Yea, I think its basically inevitable. Indeed, one of the interesting things about the early US is how quickly it fell into a two party system, despite the fact that all the important players seemed to dread such a development. Even before the end of Washington’s first term, Congress was self-sorting into Federalists and Republican blocs. It seems to just be a by-product of how humans operate.

And I’m not sure its a bad thing either. It’s pretty close to impossible to get a real sense of a political candidate as an individual. They generally have pretty similar resumes, and its not like its possible for them to sit down and have a heart-to-heart with each of their constituants. Candidate X may be a likable guy on TV and a corrupt blow-hard in real life. I have no idea.

But if he’s a Democrat or Republican, then I can tell you how he’ll vote to roughtly 90% confidence. And since for legislators anyways, the main thing they do is vote on legislation, its pretty useful if they sort themselves into parties.

This is the political myth that just will not die. I’ve seen numerous people who should know better buy into it. There was no such thing as a Republican party until the 1850s. It was the Democratic-Republican party!!!

Later shortened to just the first part.

And it was pretty much inevitable. A political organization works better than a group of individuals with the same political views. The organization gathers and manages more assets, presents its message to a wider audience, and wins more elections. That means that in a democratic system, the politicians who belong to organizations marginalize the politicians that don’t.

It’s hard to imaging that the Founders, even if the hated political parties, didn’t realize they were inevitable because of the very system they set up. Or, not even because of the particular system-- didn’t every governing body that ever existed result in the members forming factions?

Don’t tell James Madison

Their Republican Party was a different one then the one today. But it was generally called the Republican Party, Democratic-Republican was only rarely used until after 1850, when historians wanted to distinquish it from the GOP and the National Republican (the other other Republican party).

I think they all realized it was a possibility, which is why they spilled so much ink worrying about it*. They certainly would’ve been aware it was a common development. The British Parliament had Tories and Whigs, the Continental Congress had had Federalists and anti-Federalists. The (Virginia) House of Burgessess had had Aristocratic and Yeoman factions, and I’m sure the other State legislatures ended up with similar systems.

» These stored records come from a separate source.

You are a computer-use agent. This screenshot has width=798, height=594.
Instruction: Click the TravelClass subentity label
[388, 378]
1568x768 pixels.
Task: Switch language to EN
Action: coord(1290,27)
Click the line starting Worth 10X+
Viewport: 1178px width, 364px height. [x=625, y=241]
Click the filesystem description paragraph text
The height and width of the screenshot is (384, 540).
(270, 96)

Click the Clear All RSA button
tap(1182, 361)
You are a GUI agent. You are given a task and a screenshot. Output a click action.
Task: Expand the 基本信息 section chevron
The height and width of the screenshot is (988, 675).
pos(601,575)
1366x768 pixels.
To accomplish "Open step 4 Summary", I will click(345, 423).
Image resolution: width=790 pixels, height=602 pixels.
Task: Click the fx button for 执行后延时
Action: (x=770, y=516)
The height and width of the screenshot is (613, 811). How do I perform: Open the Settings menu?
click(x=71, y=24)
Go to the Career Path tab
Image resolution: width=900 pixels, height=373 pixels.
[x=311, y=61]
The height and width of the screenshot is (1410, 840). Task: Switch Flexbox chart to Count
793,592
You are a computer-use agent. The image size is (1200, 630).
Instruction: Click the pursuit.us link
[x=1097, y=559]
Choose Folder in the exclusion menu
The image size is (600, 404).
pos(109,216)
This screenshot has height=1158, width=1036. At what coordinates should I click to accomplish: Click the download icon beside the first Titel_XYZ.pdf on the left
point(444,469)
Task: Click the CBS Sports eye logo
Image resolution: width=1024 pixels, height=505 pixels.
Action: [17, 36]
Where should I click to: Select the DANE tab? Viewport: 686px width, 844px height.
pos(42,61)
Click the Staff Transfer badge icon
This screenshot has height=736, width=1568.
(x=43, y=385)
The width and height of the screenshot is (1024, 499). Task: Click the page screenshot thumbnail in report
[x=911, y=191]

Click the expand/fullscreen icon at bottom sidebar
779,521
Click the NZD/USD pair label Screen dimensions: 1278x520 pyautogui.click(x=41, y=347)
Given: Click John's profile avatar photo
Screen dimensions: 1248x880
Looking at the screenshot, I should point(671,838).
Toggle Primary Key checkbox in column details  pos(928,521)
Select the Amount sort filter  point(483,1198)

But you kinda had to be an idealist of one stripe or another to be a revolutionary. So presumably at least some of them sincerely believed that it could be avoided in the Federal gov’t.

*(though I suspect a lot of what has come down to us as the Founders worrying about party was actually just political spin. Saying you’re in it for your common good (“a uniter, not a divider”) while your enemy is a partisan threatening to tear the country apart (“Splitter!!”) was as effective a political strategy then as now).

Houston’s mayoral election is officially non-partisan. But it’s very hard for a known Republican to become mayor. (Groovy Austin is not the only island of Blue in the state.)

Only having two is certainly a problem. 5 might not be so bad.

If that were so, other countries with First-past-the-post systems would have two party systems. But they don’t. Canada, Britain, India and the Philippines all have FPFT and multi-party systems.

It’s only the US that has the duopoly. Pointing to FPTP is not an answer.

Only having one is certainly a problem.
How many more you require for good governance is a more vexed question.

With all these much vaunted checks and balances in the US system; how a minority US government (inevitiable with multiple party systems) could function would be worth selling tickets to see.